• _Tasks_
a: In the lab blog post, which department is the Blobe lab in?
b: Decide whether each statement below agrees with the lab blog post. Answer yes or no for each and quote the deciding words. (i) The Blobe lab studies the TGF-B signalling pathway. (ii) TGF-B acts only as a cancer suppressor. (iii) The writer's secondary mentor focuses on pancreatic stellate cells.

• _Passage for review_
########

This week has been my first real foray into the world of research, and from day one I feel like I’ve hit the ground running. I am working in the Blobe lab in the Department of Pharmacology and Cancer Biology, which studies a particular signalling pathway in cells called TGF-B, and I feel incredibly fortunate to be given the opportunity to work here. For numerous reasons that are potentially too lame and cheesy to address here, I’ve been very interested in cancer research for a long time, and getting to dip my toes into the current discourse is an incredibly exciting task that I am eager to undertake. I’ve spent this week slowly making my way through papers to get myself caught up on background information, and I think the biggest thing I’ve gotten from them is that TGF-B just can’t make up it’s mind about whether it wants us to live or die. This particular kinase signalling pathway demonstrates behavior as both a cancer suppressor and a cancer proliferator, which as you can imagine is really confusing. My secondary mentor focuses on a type of cell called pancreatic stellate cells and their effect on pancreatic cancer, and it’s looking like my own project will be looking at a protein called CYR61 that is crucial for cancer proliferation.

########

Items from a dataset
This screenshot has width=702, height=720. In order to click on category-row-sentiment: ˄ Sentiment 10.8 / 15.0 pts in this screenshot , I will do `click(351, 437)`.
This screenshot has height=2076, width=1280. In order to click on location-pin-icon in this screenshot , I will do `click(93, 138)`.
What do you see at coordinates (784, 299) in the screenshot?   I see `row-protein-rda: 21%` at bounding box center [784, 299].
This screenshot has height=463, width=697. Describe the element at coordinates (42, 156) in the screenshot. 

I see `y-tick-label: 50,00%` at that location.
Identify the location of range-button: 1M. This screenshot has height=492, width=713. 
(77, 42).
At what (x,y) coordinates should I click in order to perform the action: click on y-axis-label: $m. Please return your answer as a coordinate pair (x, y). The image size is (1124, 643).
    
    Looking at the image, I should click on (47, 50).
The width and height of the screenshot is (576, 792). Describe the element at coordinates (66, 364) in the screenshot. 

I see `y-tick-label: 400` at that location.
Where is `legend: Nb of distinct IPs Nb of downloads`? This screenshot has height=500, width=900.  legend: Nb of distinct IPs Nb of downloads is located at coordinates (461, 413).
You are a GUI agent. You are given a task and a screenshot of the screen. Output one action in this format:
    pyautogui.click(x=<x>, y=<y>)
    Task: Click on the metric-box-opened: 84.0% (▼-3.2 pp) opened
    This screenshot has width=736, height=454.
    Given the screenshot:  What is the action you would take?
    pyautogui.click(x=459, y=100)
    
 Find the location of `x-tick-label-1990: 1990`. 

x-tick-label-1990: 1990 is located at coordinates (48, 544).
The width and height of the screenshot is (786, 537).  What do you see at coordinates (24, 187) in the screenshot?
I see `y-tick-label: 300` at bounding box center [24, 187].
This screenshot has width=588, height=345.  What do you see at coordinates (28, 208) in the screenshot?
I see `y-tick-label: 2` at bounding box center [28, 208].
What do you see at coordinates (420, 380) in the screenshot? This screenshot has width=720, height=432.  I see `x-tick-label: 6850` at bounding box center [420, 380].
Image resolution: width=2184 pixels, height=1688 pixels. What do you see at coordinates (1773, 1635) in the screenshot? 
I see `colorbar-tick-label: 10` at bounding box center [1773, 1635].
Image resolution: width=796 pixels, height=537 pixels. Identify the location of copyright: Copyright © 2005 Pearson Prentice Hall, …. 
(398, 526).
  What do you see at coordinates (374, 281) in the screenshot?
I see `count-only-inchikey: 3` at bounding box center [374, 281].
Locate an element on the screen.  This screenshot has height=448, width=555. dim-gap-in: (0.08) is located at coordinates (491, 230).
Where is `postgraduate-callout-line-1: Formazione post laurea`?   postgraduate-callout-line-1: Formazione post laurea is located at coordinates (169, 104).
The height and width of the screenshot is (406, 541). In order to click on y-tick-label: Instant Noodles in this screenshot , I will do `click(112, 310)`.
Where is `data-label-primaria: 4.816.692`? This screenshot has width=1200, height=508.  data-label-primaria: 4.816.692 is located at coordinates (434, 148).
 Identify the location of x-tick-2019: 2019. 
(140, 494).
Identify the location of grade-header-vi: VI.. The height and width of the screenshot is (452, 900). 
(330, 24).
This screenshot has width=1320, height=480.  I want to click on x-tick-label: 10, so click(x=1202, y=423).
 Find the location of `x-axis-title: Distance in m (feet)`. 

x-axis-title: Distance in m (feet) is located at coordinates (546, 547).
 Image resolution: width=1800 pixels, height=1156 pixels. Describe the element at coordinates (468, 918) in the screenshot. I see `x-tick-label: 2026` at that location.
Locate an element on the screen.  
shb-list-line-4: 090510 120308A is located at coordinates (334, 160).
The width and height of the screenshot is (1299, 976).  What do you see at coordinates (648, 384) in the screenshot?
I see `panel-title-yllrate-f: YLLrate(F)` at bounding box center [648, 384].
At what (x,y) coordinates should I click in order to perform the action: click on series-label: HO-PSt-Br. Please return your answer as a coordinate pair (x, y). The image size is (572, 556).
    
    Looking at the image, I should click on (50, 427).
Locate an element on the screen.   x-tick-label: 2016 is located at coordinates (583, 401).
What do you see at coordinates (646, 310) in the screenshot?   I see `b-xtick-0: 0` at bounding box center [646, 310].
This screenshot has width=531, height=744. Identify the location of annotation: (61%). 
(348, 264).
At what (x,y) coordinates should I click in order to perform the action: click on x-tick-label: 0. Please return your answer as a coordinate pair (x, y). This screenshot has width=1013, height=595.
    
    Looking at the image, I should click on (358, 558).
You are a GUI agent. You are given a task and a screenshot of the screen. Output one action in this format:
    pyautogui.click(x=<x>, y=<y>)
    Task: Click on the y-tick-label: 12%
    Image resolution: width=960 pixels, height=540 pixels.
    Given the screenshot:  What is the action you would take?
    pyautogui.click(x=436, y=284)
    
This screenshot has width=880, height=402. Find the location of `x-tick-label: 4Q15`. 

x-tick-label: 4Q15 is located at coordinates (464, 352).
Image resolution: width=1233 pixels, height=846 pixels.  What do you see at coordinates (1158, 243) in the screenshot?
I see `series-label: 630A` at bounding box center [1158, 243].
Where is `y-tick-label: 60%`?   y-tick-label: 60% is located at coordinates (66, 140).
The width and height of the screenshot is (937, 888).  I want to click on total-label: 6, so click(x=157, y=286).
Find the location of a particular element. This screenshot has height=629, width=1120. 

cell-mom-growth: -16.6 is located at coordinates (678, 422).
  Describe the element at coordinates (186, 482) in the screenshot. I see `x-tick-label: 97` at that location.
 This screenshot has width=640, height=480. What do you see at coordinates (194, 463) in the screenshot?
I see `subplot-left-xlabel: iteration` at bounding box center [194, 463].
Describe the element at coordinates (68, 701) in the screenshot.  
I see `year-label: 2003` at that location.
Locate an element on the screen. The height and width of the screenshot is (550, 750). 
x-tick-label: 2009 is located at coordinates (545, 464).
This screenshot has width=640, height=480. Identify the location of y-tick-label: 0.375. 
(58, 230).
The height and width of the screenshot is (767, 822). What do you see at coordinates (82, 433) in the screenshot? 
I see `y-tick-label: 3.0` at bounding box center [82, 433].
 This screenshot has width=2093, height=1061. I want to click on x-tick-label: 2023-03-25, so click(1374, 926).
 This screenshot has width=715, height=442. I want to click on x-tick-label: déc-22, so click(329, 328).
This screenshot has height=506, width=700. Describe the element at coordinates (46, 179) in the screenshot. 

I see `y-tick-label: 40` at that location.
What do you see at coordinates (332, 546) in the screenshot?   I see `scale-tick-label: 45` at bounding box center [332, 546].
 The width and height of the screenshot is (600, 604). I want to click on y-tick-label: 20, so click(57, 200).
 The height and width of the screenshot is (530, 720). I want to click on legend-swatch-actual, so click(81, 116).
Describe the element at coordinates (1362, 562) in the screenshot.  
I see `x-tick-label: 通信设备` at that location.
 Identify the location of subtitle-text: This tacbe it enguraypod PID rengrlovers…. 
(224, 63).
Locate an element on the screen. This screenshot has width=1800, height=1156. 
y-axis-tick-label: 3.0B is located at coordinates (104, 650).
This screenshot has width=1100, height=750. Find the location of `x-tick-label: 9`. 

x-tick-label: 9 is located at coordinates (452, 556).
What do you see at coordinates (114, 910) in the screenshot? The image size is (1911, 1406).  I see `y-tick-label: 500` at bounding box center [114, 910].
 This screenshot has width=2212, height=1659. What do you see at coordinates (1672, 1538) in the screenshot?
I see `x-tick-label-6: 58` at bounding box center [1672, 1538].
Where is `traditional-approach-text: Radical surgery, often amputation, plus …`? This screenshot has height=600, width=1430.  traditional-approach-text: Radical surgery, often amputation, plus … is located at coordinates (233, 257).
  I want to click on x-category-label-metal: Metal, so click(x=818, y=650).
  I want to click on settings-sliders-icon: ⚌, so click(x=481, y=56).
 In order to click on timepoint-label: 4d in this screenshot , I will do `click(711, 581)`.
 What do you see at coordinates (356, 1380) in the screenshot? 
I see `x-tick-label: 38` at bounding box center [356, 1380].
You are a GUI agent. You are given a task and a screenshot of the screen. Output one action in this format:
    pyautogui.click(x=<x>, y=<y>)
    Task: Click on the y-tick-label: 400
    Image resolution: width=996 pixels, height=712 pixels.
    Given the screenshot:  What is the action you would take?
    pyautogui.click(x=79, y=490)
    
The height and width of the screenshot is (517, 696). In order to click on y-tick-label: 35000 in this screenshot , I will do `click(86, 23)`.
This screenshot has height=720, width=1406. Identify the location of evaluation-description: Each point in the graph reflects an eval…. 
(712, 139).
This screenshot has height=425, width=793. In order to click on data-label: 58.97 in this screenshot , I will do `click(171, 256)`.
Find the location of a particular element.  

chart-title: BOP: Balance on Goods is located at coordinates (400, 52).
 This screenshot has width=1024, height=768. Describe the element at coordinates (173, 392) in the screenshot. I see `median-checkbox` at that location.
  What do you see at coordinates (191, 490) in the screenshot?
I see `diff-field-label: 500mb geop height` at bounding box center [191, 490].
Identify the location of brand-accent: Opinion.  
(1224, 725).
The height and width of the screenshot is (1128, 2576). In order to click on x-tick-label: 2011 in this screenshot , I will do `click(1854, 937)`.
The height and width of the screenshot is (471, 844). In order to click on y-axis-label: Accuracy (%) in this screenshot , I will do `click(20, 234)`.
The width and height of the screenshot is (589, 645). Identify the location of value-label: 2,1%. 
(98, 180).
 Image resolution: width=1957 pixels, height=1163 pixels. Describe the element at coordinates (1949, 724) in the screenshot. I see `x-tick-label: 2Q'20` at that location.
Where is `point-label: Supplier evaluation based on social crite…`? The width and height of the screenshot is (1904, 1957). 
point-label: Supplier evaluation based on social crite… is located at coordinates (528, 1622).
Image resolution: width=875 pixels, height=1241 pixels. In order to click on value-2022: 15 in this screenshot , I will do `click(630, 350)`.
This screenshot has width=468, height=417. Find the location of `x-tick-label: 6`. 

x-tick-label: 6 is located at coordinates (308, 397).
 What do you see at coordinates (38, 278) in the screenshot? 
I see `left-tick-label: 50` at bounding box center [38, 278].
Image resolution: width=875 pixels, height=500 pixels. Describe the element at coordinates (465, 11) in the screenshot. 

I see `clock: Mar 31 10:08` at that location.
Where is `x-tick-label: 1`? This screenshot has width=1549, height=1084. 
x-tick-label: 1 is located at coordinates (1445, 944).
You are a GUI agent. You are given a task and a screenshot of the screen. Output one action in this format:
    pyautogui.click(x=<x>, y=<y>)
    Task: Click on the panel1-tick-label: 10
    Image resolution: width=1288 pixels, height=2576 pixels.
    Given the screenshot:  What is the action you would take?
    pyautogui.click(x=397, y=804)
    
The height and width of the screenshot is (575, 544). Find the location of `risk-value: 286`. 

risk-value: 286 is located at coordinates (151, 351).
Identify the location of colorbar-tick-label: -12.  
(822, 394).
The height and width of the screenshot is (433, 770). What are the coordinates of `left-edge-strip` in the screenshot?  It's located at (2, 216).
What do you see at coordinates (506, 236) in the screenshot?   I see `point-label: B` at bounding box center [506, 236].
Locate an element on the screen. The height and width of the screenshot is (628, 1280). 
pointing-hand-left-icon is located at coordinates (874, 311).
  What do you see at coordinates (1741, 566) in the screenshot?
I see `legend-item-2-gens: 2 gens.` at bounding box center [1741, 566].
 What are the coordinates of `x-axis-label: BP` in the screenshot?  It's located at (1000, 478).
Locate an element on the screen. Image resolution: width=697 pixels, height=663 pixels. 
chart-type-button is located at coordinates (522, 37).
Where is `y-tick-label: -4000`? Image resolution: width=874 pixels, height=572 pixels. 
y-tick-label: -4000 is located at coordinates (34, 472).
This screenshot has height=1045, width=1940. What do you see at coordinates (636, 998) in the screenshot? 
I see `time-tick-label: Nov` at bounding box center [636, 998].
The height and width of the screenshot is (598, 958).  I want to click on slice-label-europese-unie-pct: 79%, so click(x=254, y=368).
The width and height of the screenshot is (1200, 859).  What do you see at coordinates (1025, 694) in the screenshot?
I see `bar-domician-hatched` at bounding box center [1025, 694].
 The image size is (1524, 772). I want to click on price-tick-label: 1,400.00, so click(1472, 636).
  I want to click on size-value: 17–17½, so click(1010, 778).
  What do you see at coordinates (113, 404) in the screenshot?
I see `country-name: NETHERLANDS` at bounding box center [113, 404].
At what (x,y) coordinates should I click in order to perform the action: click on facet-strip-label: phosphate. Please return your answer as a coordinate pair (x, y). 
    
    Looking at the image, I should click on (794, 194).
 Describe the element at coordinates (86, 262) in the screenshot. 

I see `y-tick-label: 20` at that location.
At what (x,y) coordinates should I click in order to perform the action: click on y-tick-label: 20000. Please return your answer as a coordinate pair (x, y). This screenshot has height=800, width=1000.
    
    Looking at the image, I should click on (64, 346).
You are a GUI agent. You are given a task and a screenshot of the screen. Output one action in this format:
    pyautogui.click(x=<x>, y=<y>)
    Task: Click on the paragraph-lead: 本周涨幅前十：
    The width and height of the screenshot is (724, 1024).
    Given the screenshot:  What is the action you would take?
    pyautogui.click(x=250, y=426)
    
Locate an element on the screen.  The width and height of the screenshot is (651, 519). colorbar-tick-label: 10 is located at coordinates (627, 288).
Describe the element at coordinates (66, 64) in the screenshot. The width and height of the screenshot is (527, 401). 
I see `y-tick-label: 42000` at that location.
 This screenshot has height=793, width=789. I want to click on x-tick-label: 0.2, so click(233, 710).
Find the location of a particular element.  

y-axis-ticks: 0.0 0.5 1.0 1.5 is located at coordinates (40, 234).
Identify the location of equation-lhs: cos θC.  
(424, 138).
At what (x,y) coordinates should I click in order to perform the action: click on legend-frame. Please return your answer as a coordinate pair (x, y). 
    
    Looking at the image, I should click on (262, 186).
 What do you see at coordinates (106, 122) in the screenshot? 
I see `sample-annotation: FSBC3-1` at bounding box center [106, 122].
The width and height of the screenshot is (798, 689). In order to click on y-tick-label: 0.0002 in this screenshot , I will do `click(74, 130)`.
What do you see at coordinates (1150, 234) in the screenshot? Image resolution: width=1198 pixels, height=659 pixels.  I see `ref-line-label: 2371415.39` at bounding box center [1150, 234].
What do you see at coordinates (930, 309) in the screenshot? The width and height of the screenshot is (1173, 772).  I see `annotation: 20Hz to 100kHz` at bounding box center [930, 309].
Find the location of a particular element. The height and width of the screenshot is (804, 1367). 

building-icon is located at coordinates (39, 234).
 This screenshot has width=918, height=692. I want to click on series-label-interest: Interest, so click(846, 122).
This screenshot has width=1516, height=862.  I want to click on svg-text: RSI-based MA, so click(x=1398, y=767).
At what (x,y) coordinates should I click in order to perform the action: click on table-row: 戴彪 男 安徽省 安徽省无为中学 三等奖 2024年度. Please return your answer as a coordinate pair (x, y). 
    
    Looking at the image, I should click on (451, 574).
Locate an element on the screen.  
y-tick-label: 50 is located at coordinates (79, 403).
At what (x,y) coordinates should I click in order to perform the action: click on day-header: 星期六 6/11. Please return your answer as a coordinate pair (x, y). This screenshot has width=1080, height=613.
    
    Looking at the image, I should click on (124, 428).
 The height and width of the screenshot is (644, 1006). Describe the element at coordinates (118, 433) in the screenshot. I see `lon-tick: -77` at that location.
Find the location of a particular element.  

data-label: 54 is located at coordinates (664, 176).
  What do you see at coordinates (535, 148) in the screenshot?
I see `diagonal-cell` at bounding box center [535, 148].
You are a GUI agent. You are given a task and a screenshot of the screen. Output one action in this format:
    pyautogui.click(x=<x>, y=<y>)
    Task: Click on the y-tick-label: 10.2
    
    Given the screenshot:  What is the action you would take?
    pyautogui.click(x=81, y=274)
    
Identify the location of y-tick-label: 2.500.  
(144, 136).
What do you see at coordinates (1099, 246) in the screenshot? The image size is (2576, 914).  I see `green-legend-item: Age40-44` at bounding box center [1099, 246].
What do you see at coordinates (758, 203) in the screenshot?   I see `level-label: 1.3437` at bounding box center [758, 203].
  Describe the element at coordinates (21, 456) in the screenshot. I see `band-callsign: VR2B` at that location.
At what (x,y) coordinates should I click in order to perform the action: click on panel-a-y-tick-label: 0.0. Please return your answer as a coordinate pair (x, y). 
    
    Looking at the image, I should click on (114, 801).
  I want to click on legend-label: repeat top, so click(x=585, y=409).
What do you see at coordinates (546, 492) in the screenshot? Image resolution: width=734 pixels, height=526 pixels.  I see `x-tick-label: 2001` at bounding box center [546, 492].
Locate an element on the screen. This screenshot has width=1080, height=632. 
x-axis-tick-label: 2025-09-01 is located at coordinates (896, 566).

########

• _Solution list_
a: The Department of Pharmacology and Cancer Biology.

b:
(i) Yes: "which studies a particular signalling pathway in cells called TGF-B"
(ii) No: "demonstrates behavior as both a cancer suppressor and a cancer proliferator"
(iii) Yes: "My secondary mentor focuses on a type of cell called pancreatic stellate cells"